Helena, com quem Quinzin simpatizara de imediato,
perguntou se ele já havia comido algo naquela manhã, ele respondeu que sim.
— Tadinho, tão pequeno, disse Helena. E o que são
essas marcas? Seu pai te bateu?
E se escandalizou:
— Vejam aqui, olha só o estado desse pobre.
Quinzin sentiu a boca seca, o corpo formigar e as
pernas tremerem ao sentir os diversos olhares sobre ele. Não sabia se podia ou
não contar a verdade sobre a surra que levara. Limitou-se a baixar a cabeça,
com os olhos cheios de lágrimas.
Helena maternalmente, pegou Quinzin pela mão e o levou
até uma mesa cheia de iguarias, muitas que ele não conhecia. Ordenou que
sentasse e disse:
— Come, menino. Você precisa se alimentar bem, pois
terá muito trabalho pela frente.
Trouxe uma xícara com leite e um pouco de açúcar e
alguns biscoitos, colocou á frente dele, que timidamente começou a beber e a
comer.
Ficou ali algum tempo, esquecido. As mulheres
continuaram seu serviço na cozinha e vez ou outra, Dona Santa vinha ali para
verificar o andamento dos trabalhos. Passou por ele, mas apenas olhou, sem nada
dizer.
Depois de certo tempo, o Sr. Jessé apareceu. Deu a ele
um naco de rapadura e ordenou que o acompanhasse. Perguntou sobre seus irmãos,
sobre seu pai, mas Quinzin, tímido, pouco sabia dizer.

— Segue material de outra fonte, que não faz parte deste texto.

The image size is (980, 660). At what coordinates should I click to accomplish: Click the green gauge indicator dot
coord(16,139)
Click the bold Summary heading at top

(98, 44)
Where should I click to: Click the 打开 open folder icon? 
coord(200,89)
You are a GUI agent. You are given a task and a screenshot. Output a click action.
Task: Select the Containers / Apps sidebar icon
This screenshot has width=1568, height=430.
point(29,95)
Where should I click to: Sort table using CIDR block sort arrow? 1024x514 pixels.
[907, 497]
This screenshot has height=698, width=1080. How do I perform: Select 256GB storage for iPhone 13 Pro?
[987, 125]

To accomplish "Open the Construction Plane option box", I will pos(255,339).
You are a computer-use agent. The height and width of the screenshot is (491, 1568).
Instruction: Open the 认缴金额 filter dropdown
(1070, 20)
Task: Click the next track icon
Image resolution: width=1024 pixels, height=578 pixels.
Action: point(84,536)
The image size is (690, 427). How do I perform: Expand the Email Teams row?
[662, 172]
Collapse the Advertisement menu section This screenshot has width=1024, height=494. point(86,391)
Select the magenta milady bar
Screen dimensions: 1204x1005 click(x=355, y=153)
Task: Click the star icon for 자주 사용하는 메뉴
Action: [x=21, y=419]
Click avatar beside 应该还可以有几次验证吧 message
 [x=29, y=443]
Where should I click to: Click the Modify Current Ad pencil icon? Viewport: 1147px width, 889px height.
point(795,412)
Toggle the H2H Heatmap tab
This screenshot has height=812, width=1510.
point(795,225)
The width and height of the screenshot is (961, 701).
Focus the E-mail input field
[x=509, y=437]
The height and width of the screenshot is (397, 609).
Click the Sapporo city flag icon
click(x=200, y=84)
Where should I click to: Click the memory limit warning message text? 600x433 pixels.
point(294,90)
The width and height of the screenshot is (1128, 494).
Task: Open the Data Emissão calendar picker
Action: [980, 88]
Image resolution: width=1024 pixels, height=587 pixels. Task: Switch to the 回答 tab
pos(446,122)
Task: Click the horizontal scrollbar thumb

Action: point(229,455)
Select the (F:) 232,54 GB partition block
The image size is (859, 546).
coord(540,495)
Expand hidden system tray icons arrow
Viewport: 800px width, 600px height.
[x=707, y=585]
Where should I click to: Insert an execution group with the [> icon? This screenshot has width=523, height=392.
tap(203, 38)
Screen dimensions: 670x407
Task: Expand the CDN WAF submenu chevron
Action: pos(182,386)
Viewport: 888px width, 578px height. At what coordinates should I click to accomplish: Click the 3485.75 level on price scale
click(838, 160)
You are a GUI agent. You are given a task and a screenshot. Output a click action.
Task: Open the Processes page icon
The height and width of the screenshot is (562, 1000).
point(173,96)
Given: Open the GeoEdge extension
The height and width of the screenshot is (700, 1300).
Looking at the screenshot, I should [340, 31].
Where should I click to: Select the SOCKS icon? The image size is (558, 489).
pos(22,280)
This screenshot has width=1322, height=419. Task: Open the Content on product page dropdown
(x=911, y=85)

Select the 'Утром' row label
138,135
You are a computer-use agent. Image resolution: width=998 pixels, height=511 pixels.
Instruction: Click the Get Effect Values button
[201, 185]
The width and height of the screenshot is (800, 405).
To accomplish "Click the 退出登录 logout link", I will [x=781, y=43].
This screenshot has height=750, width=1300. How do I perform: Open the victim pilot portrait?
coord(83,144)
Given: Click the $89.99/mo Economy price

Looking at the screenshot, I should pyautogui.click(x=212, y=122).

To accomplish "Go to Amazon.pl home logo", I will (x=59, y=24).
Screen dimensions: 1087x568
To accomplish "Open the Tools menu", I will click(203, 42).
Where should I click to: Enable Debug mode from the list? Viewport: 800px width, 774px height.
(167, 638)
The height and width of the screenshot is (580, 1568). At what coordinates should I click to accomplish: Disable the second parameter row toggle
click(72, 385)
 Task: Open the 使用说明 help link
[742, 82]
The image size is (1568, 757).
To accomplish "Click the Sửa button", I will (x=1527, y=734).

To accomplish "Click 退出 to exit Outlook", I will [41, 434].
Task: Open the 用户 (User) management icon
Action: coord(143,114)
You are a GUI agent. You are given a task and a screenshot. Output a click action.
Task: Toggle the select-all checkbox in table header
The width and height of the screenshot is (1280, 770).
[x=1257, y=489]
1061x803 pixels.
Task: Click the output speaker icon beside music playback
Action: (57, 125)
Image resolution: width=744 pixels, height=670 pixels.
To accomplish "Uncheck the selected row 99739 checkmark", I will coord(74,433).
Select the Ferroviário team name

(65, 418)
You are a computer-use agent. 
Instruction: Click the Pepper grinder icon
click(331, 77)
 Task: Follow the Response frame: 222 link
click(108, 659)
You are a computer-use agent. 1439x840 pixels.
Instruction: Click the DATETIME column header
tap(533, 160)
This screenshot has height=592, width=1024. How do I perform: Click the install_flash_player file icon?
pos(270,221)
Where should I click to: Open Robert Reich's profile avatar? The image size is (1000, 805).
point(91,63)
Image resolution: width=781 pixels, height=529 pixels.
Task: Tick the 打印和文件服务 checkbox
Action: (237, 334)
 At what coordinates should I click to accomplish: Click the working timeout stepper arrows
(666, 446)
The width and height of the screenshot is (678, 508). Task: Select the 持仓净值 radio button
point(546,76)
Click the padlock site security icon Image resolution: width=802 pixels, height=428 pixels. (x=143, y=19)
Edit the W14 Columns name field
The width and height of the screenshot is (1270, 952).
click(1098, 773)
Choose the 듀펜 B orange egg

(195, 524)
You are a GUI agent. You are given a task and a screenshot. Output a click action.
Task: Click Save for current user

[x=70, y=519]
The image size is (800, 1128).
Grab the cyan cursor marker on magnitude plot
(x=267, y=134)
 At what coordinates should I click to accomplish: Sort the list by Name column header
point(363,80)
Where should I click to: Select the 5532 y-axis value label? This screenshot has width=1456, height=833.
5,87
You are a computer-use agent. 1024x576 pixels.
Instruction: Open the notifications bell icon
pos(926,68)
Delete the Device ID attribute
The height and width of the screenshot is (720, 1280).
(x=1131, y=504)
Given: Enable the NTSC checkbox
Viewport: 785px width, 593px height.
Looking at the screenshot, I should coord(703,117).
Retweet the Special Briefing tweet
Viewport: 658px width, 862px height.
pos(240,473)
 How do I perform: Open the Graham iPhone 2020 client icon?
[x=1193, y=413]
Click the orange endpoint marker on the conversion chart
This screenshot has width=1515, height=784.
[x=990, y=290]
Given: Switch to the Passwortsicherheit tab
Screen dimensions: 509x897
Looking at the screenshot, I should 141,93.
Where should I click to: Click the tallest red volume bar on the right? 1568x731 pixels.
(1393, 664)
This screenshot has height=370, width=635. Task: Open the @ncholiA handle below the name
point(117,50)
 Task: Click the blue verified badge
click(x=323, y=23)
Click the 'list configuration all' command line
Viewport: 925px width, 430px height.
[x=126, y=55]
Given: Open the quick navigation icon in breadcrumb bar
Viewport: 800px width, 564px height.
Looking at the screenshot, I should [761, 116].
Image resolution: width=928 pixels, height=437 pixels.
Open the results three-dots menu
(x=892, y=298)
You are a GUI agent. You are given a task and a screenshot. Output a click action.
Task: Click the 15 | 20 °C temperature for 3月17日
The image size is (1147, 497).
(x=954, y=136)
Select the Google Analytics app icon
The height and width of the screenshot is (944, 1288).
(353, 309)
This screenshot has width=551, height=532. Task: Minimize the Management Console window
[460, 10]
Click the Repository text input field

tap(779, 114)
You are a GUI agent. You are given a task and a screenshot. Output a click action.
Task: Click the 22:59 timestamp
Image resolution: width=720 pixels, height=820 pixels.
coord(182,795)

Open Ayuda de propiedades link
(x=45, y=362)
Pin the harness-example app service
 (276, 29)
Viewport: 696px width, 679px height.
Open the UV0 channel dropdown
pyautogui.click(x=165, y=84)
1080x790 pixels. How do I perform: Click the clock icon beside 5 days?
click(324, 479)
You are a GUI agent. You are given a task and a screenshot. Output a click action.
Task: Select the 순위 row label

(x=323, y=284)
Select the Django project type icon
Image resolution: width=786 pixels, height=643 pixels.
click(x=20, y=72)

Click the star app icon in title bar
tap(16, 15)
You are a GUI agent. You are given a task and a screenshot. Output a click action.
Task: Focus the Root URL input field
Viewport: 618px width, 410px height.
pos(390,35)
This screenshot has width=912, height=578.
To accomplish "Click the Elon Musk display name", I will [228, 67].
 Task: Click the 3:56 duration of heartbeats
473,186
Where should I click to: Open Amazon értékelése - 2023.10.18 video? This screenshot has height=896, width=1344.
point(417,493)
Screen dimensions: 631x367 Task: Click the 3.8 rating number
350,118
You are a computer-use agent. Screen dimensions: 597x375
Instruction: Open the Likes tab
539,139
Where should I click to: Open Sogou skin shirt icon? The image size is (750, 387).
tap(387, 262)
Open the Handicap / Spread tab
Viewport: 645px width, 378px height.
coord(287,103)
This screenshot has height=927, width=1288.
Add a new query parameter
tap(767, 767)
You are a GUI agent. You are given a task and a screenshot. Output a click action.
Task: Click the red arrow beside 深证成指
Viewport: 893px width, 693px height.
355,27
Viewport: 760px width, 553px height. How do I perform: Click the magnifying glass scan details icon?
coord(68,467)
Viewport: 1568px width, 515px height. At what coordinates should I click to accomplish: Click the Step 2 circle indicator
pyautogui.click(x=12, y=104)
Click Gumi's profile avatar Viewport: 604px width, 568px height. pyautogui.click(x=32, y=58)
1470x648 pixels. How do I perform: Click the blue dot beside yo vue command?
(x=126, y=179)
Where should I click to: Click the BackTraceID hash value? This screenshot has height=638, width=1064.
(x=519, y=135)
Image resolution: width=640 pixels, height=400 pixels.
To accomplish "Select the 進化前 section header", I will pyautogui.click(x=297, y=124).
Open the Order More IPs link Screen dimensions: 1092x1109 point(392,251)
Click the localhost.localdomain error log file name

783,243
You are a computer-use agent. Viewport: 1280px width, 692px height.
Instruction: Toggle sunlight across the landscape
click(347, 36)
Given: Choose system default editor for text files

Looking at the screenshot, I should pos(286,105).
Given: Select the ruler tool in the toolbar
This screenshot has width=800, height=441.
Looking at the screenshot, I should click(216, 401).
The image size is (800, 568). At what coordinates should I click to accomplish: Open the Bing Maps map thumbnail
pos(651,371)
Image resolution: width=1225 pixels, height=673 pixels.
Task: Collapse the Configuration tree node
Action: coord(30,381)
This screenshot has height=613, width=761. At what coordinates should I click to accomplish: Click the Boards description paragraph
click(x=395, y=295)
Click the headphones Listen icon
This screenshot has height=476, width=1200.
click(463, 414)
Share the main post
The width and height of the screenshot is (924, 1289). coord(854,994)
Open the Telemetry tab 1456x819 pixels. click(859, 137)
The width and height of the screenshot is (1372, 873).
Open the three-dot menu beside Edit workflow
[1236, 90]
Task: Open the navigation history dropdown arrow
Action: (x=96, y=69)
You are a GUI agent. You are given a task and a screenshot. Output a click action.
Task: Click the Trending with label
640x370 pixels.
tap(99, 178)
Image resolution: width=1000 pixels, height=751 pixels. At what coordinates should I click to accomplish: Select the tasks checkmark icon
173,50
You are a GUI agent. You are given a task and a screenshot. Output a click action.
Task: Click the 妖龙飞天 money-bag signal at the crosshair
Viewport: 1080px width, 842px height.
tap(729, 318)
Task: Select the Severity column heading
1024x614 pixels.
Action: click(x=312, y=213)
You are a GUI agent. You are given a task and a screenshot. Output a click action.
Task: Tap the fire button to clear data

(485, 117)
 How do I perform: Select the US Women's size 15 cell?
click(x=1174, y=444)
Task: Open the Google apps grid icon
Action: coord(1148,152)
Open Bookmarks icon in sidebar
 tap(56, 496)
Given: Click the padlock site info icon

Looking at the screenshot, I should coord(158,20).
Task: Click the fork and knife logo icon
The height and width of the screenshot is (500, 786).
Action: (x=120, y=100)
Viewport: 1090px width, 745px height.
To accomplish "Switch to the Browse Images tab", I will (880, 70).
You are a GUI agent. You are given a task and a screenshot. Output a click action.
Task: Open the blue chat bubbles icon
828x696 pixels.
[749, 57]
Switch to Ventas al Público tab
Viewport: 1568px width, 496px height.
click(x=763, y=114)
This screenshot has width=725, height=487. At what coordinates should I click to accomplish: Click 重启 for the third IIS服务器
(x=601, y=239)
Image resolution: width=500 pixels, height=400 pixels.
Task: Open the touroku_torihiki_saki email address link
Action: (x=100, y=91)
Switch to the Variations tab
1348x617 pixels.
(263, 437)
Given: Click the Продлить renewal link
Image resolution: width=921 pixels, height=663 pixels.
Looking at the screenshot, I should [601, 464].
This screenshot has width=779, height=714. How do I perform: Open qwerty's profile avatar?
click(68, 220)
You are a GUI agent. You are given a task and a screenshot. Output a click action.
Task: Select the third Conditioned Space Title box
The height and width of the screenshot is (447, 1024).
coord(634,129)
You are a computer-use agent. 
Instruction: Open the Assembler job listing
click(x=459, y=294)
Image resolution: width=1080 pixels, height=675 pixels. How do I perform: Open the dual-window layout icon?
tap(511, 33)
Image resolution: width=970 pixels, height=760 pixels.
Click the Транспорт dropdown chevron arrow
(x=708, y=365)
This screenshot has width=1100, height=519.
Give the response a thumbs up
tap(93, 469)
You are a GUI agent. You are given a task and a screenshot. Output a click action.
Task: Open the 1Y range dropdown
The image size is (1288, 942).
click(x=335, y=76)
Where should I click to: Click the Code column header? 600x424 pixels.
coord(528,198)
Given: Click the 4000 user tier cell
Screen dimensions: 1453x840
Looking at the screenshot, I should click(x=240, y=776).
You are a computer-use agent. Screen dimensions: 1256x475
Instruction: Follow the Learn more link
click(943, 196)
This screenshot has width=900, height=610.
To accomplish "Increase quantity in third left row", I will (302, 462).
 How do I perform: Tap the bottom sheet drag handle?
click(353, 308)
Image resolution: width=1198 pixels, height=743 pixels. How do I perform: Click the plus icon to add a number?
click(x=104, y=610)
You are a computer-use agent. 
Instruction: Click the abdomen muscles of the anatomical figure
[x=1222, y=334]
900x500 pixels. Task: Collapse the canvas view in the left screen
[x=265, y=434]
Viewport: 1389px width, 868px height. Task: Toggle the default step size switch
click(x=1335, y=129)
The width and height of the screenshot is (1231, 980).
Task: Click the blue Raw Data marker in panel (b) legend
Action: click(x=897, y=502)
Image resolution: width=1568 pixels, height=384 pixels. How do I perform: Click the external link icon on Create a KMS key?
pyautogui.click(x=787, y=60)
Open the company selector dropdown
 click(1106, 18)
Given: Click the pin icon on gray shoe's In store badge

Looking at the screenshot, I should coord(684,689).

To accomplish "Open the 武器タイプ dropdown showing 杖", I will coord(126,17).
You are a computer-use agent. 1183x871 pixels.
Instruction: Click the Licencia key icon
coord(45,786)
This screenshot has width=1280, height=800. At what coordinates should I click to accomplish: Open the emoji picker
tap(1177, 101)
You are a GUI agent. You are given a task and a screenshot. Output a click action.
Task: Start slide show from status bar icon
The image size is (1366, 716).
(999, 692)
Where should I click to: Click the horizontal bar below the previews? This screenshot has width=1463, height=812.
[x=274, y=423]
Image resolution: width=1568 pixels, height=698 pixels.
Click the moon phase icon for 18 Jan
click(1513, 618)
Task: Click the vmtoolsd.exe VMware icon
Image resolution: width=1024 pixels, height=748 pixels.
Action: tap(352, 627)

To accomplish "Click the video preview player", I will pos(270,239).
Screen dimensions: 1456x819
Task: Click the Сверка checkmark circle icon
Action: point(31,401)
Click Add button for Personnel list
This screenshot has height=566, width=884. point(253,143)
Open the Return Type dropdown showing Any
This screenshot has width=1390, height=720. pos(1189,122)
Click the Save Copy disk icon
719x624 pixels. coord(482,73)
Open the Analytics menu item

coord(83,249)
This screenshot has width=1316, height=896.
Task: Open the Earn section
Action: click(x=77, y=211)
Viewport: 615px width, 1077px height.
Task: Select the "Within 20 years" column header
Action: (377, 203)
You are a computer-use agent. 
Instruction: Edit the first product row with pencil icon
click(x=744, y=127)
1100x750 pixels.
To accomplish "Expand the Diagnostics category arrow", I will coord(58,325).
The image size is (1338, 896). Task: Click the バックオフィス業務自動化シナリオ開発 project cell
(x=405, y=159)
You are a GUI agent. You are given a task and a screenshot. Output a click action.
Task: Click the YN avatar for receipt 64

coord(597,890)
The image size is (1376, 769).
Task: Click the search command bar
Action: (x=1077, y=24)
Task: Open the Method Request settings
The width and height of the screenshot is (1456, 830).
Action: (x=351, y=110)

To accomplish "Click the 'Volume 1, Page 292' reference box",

Levou-o até uma grande horta onde mostrou um balde
pequeno e outro recipiente – um regador. E perguntou a ele se daria conta de
molhar os canteiros. Quinzin disse que sim, e para que o fazendeiro soubesse de
sua agilidade, foi até o rego d’água e pegou um pouco de água, colocou dentro
do regador e foi molhar algumas plantas em um canteiro próximo.
Seu Jessé ficou satisfeito com a atitude do menino.
Disse que passaria algumas tarefas para que ele molhasse o que desse conta até
a hora do almoço e saiu. Quinzin tratou logo de fazer o que lhe fora ordenado.
A horta era um lugar magnifico, de imagens, vida e
aromas. Cercada de tela grossa, com um portão de acesso no rumo da casa e
diversos canteiros de alface, cheiro verde, pés de pimenta e alguns pés de
mamão (mamoeiros) carregados do meio até em cima. Tinha ainda em um dos lados
da cerca imensos pés de chuchu carregados de frutos de todos os tamanhos, dos
mais tenros aos que estavam em ponto de colheita.
Em um canto eram cultivadas plantas de variadas
espécies como arruda, erva-cidreira, capim santo, boldo, alfavaca, funcho,
hortelã e outros usados em meizinhas para atenuar e acalmar os males que
afligiam os moradores da fazenda. Mais longe, no outro extremo, encostado à
cerca um monte com esterco de gado curtido que servia para adubar a
plantação.
O Sr. Jessé havia passado como tarefa para ele molhar
cinco canteiros grandes. Quinzin achou fácil o serviço e alegre e animado se
pôs a fazer o serviço. Molhava com cuidado, para que ficasse bem feito. O balde
era pequeno, mas, por outro lado, se tinha que dar mais viagens entre o rego
d’água e os canteiros, era mais leve e cansava menos.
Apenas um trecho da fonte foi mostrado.